* **Metinden bölüm**:
⟨

Kayıp yakınları Ermeni Soykırımı’nda katledilenleri andı

  • 14:22 26 Nisan 2025
  • Güncel
 
HABER MERKEZİ - Kayıp yakınları, dört kentte gerçekleştirdikleri eylemde, Ermeni Soykırımı'nda katledilenleri andı. 
 
İnsan Hakları Derneği ve kayıp yakınları, “Kayıplar bulunsun, failler yargılansın” şiarıyla Amed, Colemêrg’in Gever ilçesi, Êlih ve İzmir’de bu hafta da eylemlerine devam etti. 
 
Amed
 
İHD Amed Şubesi ve kayıp yakınları, eylemlerinin 846’ncı haftasında 24 Nisan 1915’te gözaltına alınarak kaybedilen Ermeni yazar Taniel Varujan'ı andı. Amed'in Rezan ilçesinde bulunan Koşuyolu Parkı'ndaki Yaşam Hakkı Anıtı önünde gerçekleştirilen eyleme, çok sayıda kurum ve kuruluş katıldı. Burada gözaltında kaybettirilen ve katledilenlerin fotoğrafları taşındı.
 
Bu hafta hikayeyi İHD Amed Şubesi Hapishane Komisyonu üyesi Ali Fırat okudu.
 
174 kişi katledildi
 
Ali Fırat, ilk olarak 24 Nisan 1915 tarihinde 2 bin 234 kişinin "Bir saat içinde geri döneceksin" denilerek gözaltına alındığını söyledi. Ali Fırat, devamında gelişen olaylar için şunları ifade etti: "Gözaltına alınan bu insanların çoğu Ermeni toplumunun en saygın isimleri, kanaat önderleriydi. İçlerinde milletvekili, yazar, şair, avukat, doktor, gazeteci, eczacı, müzikolog, yayıncı ve siyasetçi vardı. Gözaltına alınanlar önce karakollara, sonra Sultanahmet’teki Merkez Cezaevi’ne götürüldü. Bir gün sonra kendilerine hiçbir bilgi verilmeden Haydarpaşa’dan özel bir trenle Ankara’ya sevk edildi. 158 kişilik grup Çankırı’ya, 92 kişilik grup Ayaş’a götürüldü. Gözetim altında bulunan bu insanlardan 174'ü jandarma ve polis gözetimindeyken ıssız vadi ve ormanlarda vahşice öldürüldü. Bedenleri açıkta bırakıldı. Bir mezar taşları bile olmadı. Resmi kayıtlarda ya firar ettikleri ya da serbest bırakıldıkları yazıldı."

⟩

* **Yapılacaklar**:
1 - Anma haberinde "İnsan Hakları Derneği" sözleriyle başlayıp "katledilenlerin fotoğrafları taşındı." sözlerine kadar inen bölümün tamamını olduğu gibi kopyala.
2 - Anma haberine göre şunları yanıtla:
(a) İHD Amed Şubesi ve kayıp yakınlarının eylemi kaçıncı haftasındaydı?
(b) Bu haftaki hikayeyi kim okudu?
(c) Çankırı'ya götürülen grup kaç kişiydi?

* **Verilen kayıtlar**:
⟨

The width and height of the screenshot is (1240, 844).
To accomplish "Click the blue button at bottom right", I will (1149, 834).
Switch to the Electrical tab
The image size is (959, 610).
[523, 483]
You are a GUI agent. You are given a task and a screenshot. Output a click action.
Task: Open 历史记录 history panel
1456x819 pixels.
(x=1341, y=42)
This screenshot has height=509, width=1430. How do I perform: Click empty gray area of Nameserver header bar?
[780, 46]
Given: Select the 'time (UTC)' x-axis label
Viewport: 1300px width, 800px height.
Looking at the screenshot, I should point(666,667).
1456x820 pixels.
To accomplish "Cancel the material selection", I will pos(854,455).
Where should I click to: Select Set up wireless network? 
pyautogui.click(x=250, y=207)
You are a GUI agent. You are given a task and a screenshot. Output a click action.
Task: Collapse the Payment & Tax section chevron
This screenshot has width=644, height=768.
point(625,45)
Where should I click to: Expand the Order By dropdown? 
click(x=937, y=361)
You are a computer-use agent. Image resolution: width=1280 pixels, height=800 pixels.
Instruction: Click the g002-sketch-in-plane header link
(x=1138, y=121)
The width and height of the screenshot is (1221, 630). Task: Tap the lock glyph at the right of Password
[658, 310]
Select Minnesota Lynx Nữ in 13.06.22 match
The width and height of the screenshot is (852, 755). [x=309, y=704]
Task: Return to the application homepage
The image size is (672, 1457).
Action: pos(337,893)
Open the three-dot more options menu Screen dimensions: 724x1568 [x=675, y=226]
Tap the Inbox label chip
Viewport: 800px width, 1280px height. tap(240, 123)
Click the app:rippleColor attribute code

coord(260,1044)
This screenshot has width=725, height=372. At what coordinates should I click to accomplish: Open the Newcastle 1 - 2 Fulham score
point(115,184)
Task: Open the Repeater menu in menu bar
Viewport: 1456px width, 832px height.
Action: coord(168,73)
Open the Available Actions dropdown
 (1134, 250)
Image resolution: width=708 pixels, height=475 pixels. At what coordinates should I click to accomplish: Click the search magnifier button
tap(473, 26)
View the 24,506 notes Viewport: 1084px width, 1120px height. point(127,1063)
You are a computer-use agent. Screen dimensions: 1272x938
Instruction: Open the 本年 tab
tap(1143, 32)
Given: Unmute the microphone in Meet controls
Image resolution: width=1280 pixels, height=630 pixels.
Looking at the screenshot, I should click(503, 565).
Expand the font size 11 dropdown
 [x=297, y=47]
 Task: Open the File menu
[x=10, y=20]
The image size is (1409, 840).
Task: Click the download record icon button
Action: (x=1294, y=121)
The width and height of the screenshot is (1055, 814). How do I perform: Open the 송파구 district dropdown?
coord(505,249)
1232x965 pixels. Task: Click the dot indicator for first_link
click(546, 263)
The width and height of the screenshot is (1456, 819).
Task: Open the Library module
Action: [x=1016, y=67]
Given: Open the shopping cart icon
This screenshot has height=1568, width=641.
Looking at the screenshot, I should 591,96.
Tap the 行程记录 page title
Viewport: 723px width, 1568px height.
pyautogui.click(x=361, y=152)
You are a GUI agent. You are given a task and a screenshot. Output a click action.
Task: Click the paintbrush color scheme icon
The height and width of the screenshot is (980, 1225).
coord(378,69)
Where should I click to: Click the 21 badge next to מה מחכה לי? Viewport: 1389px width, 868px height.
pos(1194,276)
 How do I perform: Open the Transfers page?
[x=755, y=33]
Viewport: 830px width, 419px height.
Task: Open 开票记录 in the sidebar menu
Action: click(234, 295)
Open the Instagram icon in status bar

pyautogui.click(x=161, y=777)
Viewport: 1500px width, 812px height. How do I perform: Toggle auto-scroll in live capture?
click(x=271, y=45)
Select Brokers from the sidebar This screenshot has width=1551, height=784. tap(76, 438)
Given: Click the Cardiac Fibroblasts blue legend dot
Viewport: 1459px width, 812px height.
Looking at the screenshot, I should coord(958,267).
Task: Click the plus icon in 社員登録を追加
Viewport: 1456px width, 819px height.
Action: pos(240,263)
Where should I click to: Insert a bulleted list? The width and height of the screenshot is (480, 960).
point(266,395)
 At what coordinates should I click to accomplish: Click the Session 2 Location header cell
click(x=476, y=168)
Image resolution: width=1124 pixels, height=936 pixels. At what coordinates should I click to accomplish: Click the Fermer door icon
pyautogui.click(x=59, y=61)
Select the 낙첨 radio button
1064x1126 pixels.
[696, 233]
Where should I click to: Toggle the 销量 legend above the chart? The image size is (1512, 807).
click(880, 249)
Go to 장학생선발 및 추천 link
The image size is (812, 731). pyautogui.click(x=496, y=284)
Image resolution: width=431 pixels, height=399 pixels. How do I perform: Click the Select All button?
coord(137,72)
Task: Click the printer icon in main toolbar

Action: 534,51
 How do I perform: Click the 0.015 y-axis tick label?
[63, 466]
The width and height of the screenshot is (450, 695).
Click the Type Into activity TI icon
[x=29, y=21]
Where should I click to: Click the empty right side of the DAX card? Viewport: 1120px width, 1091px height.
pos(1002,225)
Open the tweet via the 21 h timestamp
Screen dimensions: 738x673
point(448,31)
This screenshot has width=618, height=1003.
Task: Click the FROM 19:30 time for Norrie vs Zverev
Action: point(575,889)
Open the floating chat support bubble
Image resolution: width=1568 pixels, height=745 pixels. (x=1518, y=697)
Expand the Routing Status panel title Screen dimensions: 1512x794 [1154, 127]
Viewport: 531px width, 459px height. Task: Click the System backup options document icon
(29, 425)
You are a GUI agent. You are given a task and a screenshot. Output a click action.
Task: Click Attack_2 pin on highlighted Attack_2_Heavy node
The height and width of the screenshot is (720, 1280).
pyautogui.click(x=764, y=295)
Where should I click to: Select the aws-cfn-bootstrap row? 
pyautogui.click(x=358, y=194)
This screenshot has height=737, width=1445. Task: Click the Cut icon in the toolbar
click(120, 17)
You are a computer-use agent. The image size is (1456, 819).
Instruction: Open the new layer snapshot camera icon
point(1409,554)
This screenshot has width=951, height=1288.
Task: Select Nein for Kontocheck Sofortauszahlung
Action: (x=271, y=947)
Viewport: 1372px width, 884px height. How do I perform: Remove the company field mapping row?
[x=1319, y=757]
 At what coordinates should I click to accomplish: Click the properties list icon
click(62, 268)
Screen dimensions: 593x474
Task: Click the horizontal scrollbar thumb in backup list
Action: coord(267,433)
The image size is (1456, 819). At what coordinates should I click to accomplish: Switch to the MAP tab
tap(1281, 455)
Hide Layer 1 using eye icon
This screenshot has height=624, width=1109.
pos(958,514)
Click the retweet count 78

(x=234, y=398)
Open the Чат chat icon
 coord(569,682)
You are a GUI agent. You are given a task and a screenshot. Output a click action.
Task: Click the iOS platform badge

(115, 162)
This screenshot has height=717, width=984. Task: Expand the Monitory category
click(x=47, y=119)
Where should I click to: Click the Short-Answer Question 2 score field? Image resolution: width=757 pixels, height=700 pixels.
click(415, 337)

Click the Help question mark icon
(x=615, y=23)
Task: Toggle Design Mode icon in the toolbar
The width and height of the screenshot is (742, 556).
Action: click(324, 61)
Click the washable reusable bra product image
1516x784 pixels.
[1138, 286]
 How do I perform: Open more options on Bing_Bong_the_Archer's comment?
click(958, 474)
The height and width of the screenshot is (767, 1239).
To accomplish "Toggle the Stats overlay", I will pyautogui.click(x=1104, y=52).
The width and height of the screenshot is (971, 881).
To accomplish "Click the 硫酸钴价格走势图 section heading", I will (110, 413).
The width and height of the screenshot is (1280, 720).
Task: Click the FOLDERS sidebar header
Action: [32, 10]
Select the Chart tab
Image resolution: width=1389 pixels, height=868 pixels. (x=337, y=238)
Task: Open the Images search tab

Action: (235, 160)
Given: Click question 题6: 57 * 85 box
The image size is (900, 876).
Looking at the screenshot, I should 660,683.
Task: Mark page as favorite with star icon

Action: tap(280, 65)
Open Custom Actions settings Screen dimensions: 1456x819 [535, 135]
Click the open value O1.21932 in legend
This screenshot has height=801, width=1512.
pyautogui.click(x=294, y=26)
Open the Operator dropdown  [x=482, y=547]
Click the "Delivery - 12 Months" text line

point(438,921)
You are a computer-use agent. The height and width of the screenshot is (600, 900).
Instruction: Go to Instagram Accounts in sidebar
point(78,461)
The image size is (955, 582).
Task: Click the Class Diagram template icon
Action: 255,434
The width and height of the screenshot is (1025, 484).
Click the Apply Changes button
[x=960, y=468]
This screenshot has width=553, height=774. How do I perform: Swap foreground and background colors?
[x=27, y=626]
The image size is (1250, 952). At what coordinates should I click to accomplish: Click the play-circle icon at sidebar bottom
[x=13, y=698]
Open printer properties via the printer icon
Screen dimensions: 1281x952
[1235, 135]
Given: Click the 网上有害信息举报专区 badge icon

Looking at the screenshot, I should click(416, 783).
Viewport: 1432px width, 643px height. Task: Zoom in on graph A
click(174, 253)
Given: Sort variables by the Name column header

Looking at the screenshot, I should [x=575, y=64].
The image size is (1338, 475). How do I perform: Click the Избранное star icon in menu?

⟩

* **Yanıtlar**:
1 -
İnsan Hakları Derneği ve kayıp yakınları, “Kayıplar bulunsun, failler yargılansın” şiarıyla Amed, Colemêrg’in Gever ilçesi, Êlih ve İzmir’de bu hafta da eylemlerine devam etti. 
 
Amed
 
İHD Amed Şubesi ve kayıp yakınları, eylemlerinin 846’ncı haftasında 24 Nisan 1915’te gözaltına alınarak kaybedilen Ermeni yazar Taniel Varujan'ı andı. Amed'in Rezan ilçesinde bulunan Koşuyolu Parkı'ndaki Yaşam Hakkı Anıtı önünde gerçekleştirilen eyleme, çok sayıda kurum ve kuruluş katıldı. Burada gözaltında kaybettirilen ve katledilenlerin fotoğrafları taşındı.

2 -
(a) 846'ncı haftasındaydı.
(b) İHD Amed Şubesi Hapishane Komisyonu üyesi Ali Fırat okudu.
(c) 158 kişiydi.